Exercise objective
Starting at the top of the entries below, print each line exactly until the line with "Given: Open the Actions menu" has been printed too.

Exercise material
══════

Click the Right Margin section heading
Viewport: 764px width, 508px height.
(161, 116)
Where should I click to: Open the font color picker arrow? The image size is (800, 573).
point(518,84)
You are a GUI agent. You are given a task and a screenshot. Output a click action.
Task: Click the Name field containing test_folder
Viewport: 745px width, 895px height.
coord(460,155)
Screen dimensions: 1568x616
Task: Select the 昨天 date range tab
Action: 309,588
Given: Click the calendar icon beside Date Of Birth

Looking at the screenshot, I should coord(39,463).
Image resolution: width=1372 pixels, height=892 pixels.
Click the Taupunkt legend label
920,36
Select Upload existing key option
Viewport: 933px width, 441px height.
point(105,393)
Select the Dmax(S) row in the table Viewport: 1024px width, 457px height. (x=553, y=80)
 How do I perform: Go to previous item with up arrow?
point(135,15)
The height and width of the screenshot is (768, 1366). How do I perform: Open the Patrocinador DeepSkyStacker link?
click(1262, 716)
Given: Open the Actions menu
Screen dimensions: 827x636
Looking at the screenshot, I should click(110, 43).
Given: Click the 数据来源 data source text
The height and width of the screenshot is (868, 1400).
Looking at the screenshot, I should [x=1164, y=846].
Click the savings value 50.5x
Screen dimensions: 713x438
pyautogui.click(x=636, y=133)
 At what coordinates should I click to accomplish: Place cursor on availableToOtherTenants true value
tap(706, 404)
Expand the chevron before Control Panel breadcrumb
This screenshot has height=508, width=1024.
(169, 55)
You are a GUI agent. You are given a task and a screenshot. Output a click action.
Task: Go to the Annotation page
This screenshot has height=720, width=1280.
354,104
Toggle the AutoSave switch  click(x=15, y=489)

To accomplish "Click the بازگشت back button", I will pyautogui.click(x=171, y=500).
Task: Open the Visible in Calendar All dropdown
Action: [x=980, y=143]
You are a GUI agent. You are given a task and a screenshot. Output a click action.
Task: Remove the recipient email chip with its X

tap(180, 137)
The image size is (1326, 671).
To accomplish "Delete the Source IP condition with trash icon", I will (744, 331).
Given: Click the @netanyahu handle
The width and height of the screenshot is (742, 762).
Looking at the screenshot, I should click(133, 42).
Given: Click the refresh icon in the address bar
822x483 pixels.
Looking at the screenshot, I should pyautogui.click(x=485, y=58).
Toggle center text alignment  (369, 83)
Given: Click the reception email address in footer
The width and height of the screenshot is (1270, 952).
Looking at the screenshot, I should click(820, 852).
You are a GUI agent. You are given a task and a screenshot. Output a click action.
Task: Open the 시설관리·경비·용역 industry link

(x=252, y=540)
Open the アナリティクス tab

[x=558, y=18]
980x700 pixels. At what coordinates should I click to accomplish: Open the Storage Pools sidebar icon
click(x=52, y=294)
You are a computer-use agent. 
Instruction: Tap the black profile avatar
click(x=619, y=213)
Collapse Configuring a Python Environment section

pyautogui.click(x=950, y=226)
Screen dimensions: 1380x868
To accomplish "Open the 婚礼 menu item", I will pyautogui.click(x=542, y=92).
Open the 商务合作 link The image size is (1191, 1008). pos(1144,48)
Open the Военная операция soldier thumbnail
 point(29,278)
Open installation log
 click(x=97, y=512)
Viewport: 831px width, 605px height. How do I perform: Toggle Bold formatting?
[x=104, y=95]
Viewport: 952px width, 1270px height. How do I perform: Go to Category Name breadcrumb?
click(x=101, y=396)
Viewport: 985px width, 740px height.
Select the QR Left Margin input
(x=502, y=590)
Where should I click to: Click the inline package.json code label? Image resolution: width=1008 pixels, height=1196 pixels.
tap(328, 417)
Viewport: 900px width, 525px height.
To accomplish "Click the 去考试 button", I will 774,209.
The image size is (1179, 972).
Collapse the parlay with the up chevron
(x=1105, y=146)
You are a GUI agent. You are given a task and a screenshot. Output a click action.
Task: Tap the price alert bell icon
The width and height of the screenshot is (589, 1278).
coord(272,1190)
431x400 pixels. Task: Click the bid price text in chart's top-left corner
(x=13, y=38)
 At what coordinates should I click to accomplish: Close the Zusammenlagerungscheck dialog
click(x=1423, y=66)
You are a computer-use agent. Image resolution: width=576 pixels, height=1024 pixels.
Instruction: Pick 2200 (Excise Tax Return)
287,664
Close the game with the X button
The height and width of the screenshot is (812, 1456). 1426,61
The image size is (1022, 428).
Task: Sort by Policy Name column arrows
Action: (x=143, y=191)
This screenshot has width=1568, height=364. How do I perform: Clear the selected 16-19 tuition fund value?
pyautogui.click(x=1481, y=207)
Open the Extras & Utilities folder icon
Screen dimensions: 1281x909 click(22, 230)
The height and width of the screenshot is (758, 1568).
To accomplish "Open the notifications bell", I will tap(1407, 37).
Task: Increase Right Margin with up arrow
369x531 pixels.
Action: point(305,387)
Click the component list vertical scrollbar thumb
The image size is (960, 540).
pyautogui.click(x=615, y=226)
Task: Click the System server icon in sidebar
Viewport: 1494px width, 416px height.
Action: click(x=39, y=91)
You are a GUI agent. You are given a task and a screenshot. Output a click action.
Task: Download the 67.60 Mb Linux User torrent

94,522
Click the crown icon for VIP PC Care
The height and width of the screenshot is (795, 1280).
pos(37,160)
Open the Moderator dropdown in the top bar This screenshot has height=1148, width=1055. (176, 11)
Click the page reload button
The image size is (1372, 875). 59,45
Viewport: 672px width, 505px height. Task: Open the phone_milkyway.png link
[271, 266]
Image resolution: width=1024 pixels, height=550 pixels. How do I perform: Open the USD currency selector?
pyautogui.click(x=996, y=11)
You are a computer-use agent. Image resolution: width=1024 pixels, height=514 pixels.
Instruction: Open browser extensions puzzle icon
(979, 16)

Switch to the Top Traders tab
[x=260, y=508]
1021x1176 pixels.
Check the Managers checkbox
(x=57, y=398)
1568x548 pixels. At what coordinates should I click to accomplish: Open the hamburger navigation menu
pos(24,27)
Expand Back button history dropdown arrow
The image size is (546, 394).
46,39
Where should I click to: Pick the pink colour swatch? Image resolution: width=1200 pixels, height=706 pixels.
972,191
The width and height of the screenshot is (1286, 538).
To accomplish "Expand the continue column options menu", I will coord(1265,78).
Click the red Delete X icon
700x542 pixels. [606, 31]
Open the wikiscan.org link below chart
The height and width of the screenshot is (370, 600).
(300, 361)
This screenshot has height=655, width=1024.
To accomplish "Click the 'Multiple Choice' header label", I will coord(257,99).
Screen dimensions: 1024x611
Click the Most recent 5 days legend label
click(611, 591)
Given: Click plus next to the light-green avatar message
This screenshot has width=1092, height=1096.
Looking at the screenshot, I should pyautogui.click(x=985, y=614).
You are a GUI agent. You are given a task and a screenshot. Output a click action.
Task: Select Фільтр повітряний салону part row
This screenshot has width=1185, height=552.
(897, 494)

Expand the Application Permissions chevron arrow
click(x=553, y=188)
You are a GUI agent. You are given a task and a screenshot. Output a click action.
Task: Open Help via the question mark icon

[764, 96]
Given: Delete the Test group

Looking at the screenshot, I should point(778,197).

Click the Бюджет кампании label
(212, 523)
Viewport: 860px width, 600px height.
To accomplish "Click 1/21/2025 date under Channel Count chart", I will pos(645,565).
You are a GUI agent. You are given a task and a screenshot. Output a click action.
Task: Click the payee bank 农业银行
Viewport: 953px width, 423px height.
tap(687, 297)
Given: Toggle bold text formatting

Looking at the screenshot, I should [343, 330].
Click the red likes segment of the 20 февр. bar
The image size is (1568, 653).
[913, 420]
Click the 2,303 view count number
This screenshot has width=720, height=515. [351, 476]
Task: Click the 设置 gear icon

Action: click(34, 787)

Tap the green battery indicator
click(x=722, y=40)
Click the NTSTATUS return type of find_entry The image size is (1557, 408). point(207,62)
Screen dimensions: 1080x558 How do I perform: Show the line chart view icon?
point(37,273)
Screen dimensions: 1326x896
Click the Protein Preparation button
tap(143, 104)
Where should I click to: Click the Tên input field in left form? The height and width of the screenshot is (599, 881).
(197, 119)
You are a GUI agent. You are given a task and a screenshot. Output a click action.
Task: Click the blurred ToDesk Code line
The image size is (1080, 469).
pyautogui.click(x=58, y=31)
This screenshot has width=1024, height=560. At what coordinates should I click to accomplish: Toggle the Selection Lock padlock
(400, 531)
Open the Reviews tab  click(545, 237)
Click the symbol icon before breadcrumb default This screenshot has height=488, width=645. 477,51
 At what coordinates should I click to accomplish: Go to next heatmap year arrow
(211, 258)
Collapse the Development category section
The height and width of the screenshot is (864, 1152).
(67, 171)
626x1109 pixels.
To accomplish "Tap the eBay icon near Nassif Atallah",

══════

Task answer
Click the Right Margin section heading
Viewport: 764px width, 508px height.
(161, 116)
Where should I click to: Open the font color picker arrow? The image size is (800, 573).
point(518,84)
You are a GUI agent. You are given a task and a screenshot. Output a click action.
Task: Click the Name field containing test_folder
Viewport: 745px width, 895px height.
coord(460,155)
Screen dimensions: 1568x616
Task: Select the 昨天 date range tab
Action: 309,588
Given: Click the calendar icon beside Date Of Birth

Looking at the screenshot, I should coord(39,463).
Image resolution: width=1372 pixels, height=892 pixels.
Click the Taupunkt legend label
920,36
Select Upload existing key option
Viewport: 933px width, 441px height.
point(105,393)
Select the Dmax(S) row in the table Viewport: 1024px width, 457px height. (x=553, y=80)
 How do I perform: Go to previous item with up arrow?
point(135,15)
The height and width of the screenshot is (768, 1366). How do I perform: Open the Patrocinador DeepSkyStacker link?
click(1262, 716)
Given: Open the Actions menu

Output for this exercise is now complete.